* _WHAT YOU WILL DO_
Copy out precisely the line that holds "Task: Click the Targa-resources(2026-04-01)" and all the lines following it in the data, up to and including the last one, and no others.

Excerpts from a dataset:
________________________

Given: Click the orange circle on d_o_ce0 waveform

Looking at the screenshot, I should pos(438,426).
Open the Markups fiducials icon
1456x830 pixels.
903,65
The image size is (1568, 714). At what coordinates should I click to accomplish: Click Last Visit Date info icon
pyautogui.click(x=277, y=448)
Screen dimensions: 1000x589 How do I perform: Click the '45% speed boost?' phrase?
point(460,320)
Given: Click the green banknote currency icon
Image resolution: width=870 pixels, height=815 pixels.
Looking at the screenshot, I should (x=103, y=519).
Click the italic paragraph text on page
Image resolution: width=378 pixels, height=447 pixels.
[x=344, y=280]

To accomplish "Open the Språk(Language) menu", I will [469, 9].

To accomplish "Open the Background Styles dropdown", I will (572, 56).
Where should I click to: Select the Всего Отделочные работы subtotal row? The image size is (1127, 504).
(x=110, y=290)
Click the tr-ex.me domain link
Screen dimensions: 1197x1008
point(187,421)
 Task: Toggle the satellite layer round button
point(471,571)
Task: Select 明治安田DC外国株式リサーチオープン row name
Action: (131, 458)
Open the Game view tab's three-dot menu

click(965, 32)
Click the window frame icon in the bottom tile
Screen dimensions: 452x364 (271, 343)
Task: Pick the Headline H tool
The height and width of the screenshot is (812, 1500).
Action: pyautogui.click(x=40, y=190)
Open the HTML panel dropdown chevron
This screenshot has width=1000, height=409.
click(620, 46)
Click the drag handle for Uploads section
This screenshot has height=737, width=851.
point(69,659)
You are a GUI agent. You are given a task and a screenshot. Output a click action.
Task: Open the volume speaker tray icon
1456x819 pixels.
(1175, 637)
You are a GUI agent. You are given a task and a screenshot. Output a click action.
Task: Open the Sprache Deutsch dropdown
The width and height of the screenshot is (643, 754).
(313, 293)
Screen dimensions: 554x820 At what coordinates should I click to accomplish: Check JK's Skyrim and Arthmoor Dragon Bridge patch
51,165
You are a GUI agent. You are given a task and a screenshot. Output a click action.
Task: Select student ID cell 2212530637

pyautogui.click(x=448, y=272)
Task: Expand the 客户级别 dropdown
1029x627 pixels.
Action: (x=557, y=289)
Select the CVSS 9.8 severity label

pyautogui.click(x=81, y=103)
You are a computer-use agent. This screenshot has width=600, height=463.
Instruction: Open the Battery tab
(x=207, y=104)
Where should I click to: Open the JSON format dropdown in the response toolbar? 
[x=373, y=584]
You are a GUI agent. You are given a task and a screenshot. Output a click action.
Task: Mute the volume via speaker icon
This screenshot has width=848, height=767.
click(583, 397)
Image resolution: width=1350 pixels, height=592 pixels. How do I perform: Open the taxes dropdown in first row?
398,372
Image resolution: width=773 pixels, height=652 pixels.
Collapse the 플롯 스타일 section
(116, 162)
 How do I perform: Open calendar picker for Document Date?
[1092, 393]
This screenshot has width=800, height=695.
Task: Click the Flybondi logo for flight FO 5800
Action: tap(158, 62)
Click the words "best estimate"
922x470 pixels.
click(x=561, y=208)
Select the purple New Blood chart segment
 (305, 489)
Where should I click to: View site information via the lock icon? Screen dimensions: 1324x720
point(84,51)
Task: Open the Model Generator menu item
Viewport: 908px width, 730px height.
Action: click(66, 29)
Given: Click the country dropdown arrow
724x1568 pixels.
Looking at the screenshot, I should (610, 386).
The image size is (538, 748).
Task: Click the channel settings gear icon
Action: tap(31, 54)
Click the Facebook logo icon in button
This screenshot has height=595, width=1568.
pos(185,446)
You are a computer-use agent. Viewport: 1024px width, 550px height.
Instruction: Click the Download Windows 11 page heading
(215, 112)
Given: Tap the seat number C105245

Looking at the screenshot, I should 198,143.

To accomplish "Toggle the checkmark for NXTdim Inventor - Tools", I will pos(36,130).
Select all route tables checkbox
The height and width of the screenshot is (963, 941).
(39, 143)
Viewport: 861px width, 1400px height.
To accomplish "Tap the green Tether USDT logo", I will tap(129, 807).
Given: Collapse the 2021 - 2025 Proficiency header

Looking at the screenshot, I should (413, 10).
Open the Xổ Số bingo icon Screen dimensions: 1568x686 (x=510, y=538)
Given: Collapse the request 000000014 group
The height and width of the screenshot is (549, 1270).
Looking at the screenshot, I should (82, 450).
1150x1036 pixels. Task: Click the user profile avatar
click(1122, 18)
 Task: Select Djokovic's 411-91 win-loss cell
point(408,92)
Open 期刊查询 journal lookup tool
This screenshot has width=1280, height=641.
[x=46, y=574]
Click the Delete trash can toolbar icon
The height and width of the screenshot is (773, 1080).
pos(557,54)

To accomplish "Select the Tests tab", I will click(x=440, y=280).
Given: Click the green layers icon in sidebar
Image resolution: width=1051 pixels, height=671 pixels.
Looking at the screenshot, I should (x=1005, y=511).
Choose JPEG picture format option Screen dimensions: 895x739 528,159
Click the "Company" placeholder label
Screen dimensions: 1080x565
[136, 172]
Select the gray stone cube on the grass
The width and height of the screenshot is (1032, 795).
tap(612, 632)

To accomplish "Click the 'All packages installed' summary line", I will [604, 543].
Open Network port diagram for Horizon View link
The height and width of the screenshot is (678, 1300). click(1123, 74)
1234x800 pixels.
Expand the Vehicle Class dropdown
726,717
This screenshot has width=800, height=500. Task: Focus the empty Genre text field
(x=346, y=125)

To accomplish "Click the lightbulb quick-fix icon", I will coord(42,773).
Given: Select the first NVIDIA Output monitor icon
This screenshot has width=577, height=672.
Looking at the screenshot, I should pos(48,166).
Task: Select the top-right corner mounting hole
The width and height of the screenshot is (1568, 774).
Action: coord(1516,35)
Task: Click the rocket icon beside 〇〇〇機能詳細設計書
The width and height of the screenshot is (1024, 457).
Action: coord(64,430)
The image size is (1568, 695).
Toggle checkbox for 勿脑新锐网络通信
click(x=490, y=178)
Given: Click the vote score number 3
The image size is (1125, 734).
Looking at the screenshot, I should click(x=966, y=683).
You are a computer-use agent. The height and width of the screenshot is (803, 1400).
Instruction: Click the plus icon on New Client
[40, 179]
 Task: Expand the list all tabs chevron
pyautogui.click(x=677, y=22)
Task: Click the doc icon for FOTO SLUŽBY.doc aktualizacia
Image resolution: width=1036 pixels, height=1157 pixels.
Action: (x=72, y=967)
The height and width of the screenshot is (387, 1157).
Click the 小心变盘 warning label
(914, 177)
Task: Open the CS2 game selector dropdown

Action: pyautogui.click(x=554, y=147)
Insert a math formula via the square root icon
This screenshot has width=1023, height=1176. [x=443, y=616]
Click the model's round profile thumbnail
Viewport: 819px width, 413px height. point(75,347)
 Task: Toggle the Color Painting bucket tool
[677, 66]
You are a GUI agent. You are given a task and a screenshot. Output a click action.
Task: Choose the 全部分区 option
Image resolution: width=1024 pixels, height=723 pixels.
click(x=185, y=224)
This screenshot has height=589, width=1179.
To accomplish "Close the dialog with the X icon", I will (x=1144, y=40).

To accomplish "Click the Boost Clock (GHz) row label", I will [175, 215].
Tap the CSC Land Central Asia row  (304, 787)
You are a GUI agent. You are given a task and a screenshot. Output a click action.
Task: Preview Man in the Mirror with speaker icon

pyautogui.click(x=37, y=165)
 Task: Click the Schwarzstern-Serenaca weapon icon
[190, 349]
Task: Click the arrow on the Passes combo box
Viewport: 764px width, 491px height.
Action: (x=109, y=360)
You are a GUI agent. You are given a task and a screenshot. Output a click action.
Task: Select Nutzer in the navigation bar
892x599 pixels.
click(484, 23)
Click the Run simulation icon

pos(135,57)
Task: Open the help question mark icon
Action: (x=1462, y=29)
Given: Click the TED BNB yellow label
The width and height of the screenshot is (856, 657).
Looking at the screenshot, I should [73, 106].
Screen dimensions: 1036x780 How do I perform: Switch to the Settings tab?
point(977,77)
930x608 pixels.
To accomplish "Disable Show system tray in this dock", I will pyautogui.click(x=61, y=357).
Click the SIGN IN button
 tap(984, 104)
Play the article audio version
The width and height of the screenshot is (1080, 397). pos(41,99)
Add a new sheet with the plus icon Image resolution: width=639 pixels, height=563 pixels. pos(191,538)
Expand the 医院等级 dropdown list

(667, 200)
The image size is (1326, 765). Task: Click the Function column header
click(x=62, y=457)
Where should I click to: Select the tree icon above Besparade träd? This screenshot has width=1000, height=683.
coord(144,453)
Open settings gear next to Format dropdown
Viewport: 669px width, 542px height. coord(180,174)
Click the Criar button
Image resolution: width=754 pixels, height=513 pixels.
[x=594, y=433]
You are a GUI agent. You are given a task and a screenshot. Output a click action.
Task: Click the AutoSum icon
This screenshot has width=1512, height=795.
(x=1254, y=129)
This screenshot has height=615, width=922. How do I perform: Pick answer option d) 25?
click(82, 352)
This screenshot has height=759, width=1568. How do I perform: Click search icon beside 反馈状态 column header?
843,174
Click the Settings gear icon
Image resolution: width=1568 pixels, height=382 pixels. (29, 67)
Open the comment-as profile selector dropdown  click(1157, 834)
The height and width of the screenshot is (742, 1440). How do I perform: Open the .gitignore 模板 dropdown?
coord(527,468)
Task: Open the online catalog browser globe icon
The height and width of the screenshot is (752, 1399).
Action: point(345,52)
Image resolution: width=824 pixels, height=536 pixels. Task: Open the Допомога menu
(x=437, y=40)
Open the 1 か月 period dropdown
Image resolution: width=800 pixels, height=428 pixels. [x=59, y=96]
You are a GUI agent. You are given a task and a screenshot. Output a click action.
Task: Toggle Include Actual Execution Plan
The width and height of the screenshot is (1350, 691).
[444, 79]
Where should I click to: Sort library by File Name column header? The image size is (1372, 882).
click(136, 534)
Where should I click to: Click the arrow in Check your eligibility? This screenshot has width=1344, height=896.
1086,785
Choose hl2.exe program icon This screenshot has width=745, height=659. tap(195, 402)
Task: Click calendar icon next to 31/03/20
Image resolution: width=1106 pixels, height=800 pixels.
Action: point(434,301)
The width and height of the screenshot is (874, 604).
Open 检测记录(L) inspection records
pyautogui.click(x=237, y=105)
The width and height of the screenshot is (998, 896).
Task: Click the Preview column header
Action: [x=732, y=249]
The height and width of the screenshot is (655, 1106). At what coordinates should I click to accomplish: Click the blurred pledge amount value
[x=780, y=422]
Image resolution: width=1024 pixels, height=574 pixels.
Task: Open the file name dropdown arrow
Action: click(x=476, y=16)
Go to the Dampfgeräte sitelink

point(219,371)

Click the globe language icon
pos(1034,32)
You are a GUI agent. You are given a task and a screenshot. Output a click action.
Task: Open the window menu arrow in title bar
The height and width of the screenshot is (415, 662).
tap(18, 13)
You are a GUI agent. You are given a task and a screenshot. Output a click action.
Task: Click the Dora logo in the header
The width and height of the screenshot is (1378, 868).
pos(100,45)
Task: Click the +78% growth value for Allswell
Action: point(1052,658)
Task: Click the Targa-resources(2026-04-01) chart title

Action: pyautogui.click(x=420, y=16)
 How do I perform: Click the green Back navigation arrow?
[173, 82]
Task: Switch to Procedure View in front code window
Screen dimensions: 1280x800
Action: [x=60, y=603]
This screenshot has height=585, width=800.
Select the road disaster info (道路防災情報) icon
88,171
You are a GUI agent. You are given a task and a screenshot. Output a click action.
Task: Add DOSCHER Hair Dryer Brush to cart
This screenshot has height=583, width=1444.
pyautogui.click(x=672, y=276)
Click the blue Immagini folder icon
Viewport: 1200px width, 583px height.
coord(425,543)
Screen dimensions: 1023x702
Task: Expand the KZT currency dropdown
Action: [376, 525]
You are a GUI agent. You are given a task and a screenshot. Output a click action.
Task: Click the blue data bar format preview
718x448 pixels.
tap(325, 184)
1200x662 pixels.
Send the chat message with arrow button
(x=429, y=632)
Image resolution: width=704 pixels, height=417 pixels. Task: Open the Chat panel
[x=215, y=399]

________________________

* _SOLUTION FOR THIS TASK_
Task: Click the Targa-resources(2026-04-01) chart title

Action: pyautogui.click(x=420, y=16)
 How do I perform: Click the green Back navigation arrow?
[173, 82]
Task: Switch to Procedure View in front code window
Screen dimensions: 1280x800
Action: [x=60, y=603]
This screenshot has height=585, width=800.
Select the road disaster info (道路防災情報) icon
88,171
You are a GUI agent. You are given a task and a screenshot. Output a click action.
Task: Add DOSCHER Hair Dryer Brush to cart
This screenshot has height=583, width=1444.
pyautogui.click(x=672, y=276)
Click the blue Immagini folder icon
Viewport: 1200px width, 583px height.
coord(425,543)
Screen dimensions: 1023x702
Task: Expand the KZT currency dropdown
Action: [376, 525]
You are a GUI agent. You are given a task and a screenshot. Output a click action.
Task: Click the blue data bar format preview
718x448 pixels.
tap(325, 184)
1200x662 pixels.
Send the chat message with arrow button
(x=429, y=632)
Image resolution: width=704 pixels, height=417 pixels. Task: Open the Chat panel
[x=215, y=399]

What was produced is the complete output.